Irina Militievna is kind of a badass and has a fun swagger that’s slightly more gangster than your average middle-aged Russian woman, which is both entertaining and helpful when she is giving us examples of how to communicate the question, with completely not offensive Russian words, “Are you a f***ing dumba**” in idiomatic verbiage–with verbs of motion and prefixes, of course. Very practical grammar, indeed.

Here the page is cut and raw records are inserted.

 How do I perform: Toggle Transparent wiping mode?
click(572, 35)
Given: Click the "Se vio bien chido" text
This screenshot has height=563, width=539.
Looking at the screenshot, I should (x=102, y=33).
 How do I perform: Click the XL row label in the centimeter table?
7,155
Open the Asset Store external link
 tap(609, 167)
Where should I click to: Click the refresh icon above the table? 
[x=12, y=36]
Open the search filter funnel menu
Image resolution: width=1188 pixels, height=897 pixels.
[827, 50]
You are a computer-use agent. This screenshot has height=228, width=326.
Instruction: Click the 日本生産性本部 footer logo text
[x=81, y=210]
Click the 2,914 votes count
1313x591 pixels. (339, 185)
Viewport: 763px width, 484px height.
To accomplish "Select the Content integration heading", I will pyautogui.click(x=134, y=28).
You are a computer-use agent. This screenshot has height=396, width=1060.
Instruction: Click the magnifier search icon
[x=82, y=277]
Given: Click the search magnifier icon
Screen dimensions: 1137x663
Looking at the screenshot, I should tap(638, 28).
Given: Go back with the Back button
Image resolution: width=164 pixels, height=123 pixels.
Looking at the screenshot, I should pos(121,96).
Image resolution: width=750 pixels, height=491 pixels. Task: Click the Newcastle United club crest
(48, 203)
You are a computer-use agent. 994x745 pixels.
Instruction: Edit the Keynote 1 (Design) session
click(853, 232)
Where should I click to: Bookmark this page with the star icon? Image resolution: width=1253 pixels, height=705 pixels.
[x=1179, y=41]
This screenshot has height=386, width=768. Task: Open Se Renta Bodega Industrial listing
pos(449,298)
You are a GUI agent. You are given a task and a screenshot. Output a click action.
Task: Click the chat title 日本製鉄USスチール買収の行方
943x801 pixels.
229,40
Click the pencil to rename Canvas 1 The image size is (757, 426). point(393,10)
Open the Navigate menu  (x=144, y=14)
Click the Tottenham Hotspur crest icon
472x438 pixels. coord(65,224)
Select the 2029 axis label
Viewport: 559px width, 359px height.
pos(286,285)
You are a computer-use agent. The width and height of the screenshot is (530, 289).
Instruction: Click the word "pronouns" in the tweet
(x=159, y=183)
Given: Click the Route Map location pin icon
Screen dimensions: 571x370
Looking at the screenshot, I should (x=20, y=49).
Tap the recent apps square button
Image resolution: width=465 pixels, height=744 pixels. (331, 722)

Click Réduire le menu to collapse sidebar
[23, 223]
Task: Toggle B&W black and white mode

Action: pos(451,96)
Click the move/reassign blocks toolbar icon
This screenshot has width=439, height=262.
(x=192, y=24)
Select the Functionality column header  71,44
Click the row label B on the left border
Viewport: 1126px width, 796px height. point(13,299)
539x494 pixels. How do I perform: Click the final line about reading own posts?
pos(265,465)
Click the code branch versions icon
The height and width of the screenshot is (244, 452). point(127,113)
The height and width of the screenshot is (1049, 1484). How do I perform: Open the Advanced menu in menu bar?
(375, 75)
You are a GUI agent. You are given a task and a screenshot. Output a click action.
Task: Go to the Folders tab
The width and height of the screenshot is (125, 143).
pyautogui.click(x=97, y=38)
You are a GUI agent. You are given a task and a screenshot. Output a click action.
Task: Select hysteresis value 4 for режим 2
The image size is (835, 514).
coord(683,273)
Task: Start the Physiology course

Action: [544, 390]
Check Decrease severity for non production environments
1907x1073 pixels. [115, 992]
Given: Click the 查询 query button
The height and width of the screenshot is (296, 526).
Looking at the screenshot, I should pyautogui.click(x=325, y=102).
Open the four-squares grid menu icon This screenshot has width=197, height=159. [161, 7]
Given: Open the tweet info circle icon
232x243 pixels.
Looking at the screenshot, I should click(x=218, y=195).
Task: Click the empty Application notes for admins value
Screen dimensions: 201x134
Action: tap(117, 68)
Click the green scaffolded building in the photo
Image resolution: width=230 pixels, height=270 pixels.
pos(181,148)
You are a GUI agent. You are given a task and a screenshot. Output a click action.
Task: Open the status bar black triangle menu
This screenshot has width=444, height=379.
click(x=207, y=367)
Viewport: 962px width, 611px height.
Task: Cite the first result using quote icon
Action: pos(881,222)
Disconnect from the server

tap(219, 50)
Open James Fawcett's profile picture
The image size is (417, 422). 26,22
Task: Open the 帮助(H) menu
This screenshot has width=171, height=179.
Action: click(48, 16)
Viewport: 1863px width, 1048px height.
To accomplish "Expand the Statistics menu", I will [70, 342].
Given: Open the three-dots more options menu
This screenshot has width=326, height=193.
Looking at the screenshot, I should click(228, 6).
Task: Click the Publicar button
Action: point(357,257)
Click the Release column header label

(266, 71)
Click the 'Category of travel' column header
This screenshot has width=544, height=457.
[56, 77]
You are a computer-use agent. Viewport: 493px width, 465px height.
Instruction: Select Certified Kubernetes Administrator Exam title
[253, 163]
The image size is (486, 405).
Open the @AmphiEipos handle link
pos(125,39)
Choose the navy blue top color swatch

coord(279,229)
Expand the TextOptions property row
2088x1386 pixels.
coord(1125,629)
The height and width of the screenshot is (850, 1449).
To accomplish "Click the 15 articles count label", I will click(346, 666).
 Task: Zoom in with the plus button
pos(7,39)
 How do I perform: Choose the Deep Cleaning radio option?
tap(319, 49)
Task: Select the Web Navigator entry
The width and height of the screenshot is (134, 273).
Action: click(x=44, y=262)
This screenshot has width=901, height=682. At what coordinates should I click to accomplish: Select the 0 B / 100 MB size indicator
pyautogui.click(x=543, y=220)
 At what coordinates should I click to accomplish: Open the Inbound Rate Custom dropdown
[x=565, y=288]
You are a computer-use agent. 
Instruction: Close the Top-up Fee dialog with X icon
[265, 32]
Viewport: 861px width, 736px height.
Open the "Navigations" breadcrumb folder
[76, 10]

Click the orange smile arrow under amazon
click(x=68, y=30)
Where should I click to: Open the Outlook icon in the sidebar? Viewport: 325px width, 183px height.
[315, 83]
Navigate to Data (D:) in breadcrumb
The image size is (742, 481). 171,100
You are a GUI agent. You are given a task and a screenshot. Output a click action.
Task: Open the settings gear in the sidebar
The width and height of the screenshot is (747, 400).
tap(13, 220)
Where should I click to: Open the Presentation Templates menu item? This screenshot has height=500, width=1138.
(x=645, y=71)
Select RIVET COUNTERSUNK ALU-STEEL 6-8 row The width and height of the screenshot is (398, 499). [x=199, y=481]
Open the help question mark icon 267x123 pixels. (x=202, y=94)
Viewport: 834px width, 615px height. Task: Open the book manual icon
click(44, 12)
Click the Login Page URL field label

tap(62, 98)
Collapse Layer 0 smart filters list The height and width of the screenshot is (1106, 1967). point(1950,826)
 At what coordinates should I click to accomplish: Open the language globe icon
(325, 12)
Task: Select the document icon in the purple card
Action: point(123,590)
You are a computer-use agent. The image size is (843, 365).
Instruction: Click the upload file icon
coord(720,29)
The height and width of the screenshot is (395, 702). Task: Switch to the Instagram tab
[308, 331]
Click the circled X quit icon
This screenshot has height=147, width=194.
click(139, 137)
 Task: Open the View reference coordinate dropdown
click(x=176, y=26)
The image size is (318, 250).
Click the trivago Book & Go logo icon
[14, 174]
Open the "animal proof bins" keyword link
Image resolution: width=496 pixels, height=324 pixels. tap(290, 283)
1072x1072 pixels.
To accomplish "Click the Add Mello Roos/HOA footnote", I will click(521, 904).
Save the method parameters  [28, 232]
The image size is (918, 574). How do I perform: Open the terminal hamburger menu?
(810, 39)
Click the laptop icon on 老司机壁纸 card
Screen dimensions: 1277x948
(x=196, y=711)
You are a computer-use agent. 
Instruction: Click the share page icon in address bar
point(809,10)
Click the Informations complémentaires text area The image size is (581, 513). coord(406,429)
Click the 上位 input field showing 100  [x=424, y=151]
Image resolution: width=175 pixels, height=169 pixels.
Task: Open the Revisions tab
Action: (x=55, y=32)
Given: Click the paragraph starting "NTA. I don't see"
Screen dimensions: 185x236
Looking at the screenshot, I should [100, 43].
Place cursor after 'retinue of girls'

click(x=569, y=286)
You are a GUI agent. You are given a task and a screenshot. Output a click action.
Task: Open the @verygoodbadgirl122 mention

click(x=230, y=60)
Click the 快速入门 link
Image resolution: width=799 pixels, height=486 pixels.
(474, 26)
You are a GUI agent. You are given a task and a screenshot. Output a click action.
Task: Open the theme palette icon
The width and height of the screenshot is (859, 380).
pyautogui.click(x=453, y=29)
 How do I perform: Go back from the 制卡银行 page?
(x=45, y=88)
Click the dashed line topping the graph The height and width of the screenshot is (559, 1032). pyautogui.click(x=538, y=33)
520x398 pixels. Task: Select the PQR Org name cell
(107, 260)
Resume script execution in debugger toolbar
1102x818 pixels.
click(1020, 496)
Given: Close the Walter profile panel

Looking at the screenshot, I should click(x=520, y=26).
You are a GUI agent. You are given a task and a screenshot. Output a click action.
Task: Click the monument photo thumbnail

We do exercises (like grammar ones) in class, which is helpful especially since there’s only 3 of us, so we get lots of practice and get the instant feedback when we mess up, the attitude included. If Aleksandra Vladimirovna is the “The Provoker,” then Irina Militievna would probably choose “The Automater” as her superhero name. Homework is usually just a few exercises.

Russian Literature

Olga Vladimirovna is the sweetest and cutest little woman ever: she stands so prim and proper at the front of the class, usually kind of folding her hands in front of her, or lightly dabbing her nose with her handkerchief, and when she is inspired with yet another word of (very helpful) explanation of the poetry and short stories we read, she writes it on the board and explains it. And with such passion and eagerness for us to understand. Love it.

I definitely enjoy this class the most, and I like that it comes at the end of the week–it’s like dessert. For each class, we usually have a short-ish reading assignment or just have to look up words we don’t know in the poem for the following class, plus a little essay about what we did in the previous class. Both parts of which I do carefully, because I feel like this (wel, and soon the econ class) are the only times I’m actually doing intellectual work. Which, after a summer and now another year of pure language learning, I’m missing.

. . .
So with the classes officially under control as of this week, the homework load continuing to be light, I’m feeling like I can start to commit myself to other things now. This coming week, I’ll finally make it to church, the pool, and the middle and high schools, at which I’ll be observing, volunteering, and possibly doing some teaching practice (AHH!!). And maybe even the art museum to blow some of the 1500 rubles Midd gives us for “culture experiences.” Ridin’ the Panther all the way.

And the ice cream stands and the specter of looking like John Travolta in Hairspray continue to follow me.